China is clamping down even more now on social media, stopping people spreading ideas. At the same time, Chinese authorities are using it to enforce control over the public. The Great Firewall of Chinas has blocked sites like Facebook, YouTube and Twitter. But social media is important in a place like China where there are no general elections or free press, and where extrajudicial detentions and police brutality are widespread
The Financial Times reports that heavy users of Sina Weibo, the country's leading Twitter substitute, says that the microblog has become less vibrant with new controls introduced over the last few months restricting what people can say. And as reported here, Chinese authorities have shut down 206 microblogs for carrying pornographic and "vulgar" content. Whatever that might mean, they haven't detailed exactly what crimes were being perpetrated.
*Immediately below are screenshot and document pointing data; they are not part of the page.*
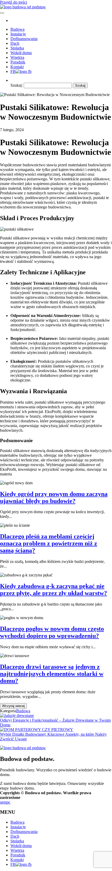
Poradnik (17, 62)
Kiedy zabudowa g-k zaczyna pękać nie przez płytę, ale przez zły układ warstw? (53, 589)
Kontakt (17, 67)
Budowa (17, 29)
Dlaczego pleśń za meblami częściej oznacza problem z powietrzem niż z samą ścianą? (48, 543)
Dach (14, 43)
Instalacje (18, 34)
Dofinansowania (24, 38)
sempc (5, 802)
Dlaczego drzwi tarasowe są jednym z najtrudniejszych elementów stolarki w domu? (51, 673)
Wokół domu (21, 52)
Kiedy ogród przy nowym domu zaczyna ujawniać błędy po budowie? (54, 497)
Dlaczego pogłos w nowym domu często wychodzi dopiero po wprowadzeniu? (52, 632)
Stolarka (17, 48)
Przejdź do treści (13, 2)
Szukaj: (16, 85)
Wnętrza (17, 57)
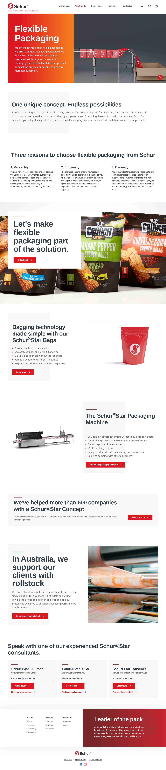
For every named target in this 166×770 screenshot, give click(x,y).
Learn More (21, 372)
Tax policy (30, 725)
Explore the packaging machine (104, 464)
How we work (64, 6)
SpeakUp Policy (80, 760)
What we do (80, 6)
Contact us (127, 6)
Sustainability (97, 6)
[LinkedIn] (81, 764)
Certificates (50, 725)
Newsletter (68, 760)
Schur (10, 11)
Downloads (50, 729)
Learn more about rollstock (28, 616)
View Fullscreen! (160, 77)
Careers (66, 725)
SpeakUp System (96, 760)
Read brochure (138, 517)
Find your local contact (21, 692)
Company (113, 6)
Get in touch (23, 260)
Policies (29, 722)
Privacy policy (31, 732)
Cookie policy (31, 729)
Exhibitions (49, 722)
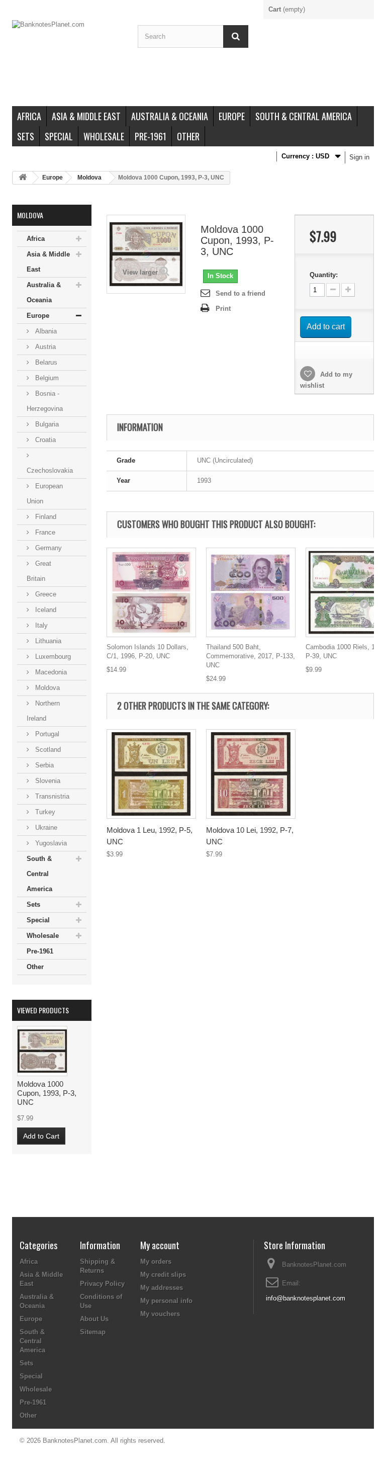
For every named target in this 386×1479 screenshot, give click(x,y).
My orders (155, 1261)
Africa (29, 116)
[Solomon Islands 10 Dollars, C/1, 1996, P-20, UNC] (151, 592)
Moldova (89, 177)
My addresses (161, 1287)
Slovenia (46, 781)
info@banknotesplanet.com (305, 1298)
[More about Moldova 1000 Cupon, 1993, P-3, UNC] (42, 1051)
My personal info (166, 1300)
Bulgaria (46, 424)
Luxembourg (52, 656)
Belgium (46, 378)
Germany (47, 548)
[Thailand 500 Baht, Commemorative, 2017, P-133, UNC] (251, 592)
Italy (40, 625)
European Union (45, 493)
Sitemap (93, 1332)
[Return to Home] (22, 177)
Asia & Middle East (86, 116)
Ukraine (45, 827)
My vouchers (160, 1314)
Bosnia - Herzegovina (45, 401)
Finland (44, 516)
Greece (44, 594)
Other (188, 136)
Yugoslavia (50, 843)
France (44, 532)
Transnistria (51, 796)
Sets (25, 136)
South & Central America (303, 116)
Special (59, 136)
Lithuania (47, 641)
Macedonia (50, 672)
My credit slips (163, 1274)
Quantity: (324, 275)
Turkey (44, 812)
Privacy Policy (102, 1283)
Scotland (47, 749)
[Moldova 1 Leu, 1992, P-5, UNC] (151, 774)
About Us (94, 1319)
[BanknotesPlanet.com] (67, 63)
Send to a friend (240, 293)
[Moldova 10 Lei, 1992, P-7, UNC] (251, 774)
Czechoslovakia (50, 470)
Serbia (43, 765)
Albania (45, 331)
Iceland (44, 610)
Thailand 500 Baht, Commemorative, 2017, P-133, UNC (250, 656)
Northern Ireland (43, 711)
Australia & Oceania (169, 116)
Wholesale (103, 136)
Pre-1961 (150, 136)
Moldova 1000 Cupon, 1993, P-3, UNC (46, 1093)
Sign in (359, 157)
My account (159, 1245)
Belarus (45, 362)
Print (223, 308)
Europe (232, 116)
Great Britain (39, 571)
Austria (44, 347)
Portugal (46, 734)
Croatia (44, 440)
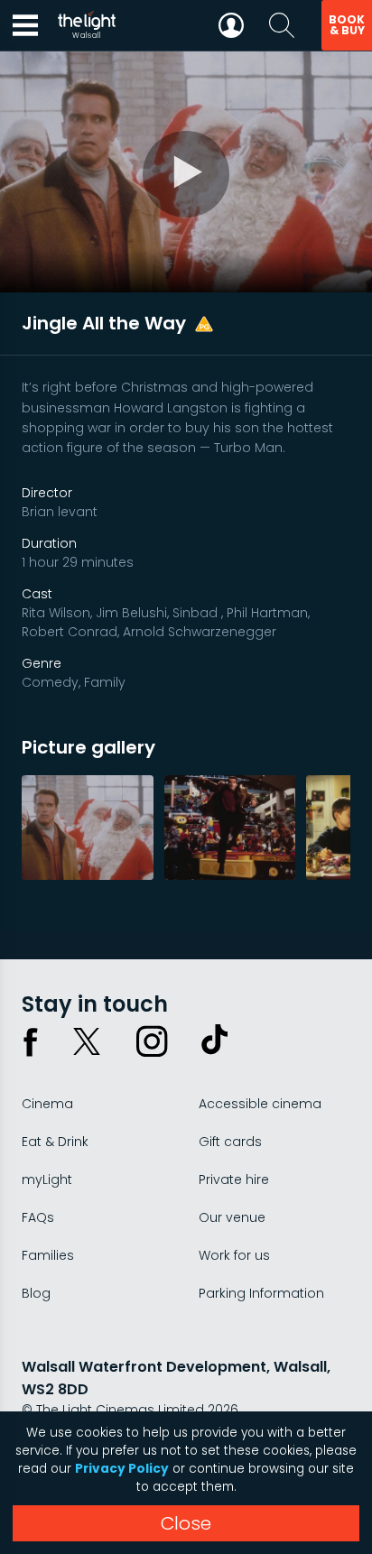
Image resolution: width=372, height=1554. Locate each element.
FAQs (38, 1217)
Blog (36, 1293)
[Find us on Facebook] (31, 1041)
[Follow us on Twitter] (87, 1041)
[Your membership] (231, 25)
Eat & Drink (55, 1142)
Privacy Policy (122, 1468)
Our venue (232, 1217)
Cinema (47, 1104)
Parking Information (261, 1293)
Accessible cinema (260, 1104)
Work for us (234, 1255)
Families (48, 1255)
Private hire (234, 1179)
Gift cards (230, 1142)
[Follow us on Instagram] (152, 1041)
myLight (47, 1179)
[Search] (281, 25)
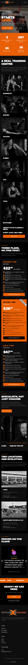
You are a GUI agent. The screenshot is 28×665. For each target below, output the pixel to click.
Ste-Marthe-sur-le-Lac (6, 651)
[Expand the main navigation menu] (25, 2)
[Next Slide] (26, 561)
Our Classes (14, 236)
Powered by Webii (13, 661)
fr (22, 2)
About (2, 640)
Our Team (3, 642)
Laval (2, 649)
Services (3, 628)
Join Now (14, 596)
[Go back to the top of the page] (26, 663)
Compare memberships (14, 294)
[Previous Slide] (2, 561)
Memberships (4, 632)
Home (2, 639)
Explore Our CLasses (14, 600)
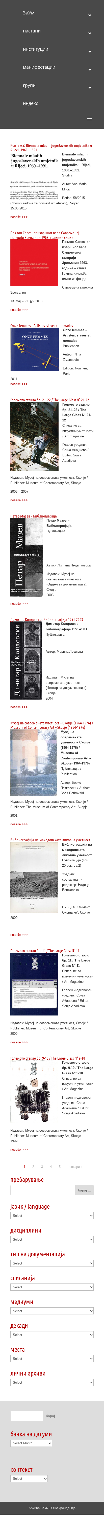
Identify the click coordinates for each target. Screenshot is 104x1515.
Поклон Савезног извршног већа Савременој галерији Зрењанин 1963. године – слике (44, 235)
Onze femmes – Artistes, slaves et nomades (41, 325)
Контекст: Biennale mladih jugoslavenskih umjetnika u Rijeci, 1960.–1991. (51, 147)
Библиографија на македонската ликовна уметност (50, 839)
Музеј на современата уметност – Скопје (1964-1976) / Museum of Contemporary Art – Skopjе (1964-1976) (51, 725)
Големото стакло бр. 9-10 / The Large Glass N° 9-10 (47, 1058)
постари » (75, 1167)
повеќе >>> (19, 217)
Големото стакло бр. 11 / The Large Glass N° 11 (45, 950)
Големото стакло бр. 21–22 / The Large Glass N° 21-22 (49, 399)
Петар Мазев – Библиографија (33, 515)
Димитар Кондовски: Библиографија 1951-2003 (46, 619)
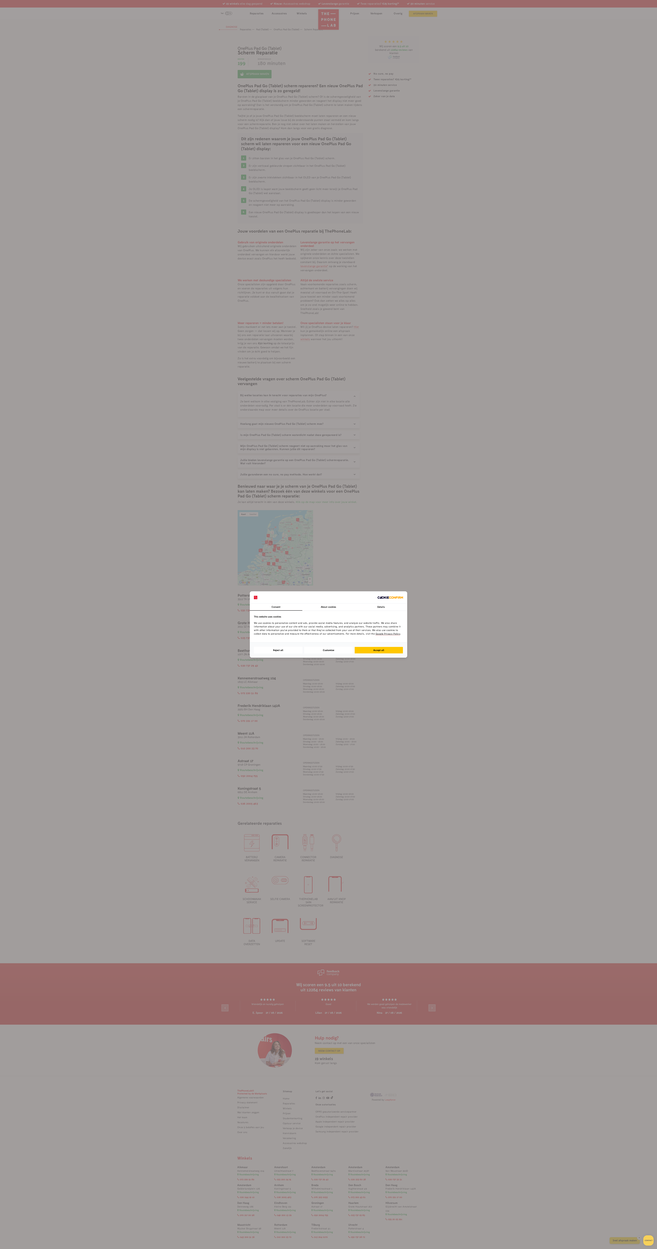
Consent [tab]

At the same time, Chinese police are starting to use Twitter. Cops in China are tweeting about how they are protecting the public and keeping the peace, all part of official policy.
But Chinese authorities have a problem, social media in China is more popular than it in the US and other developed countries. Mashable reports that of the country's half billion Internet users, half of them are on multiple social networks and 30 per cent log into at least one network each day. Chinese citizens spend an average of 2.7 hours online per day – second to only the Japanese. Chinese love social networking because of factors like long distance migration away from families for work, single child families leaving children who yearn for social interactions at home, the prevalence of affordable Internet and the widespread mistrust of the government-controlled media.
They won't be able to control it, and that could destabilise the world's powerhouse economy.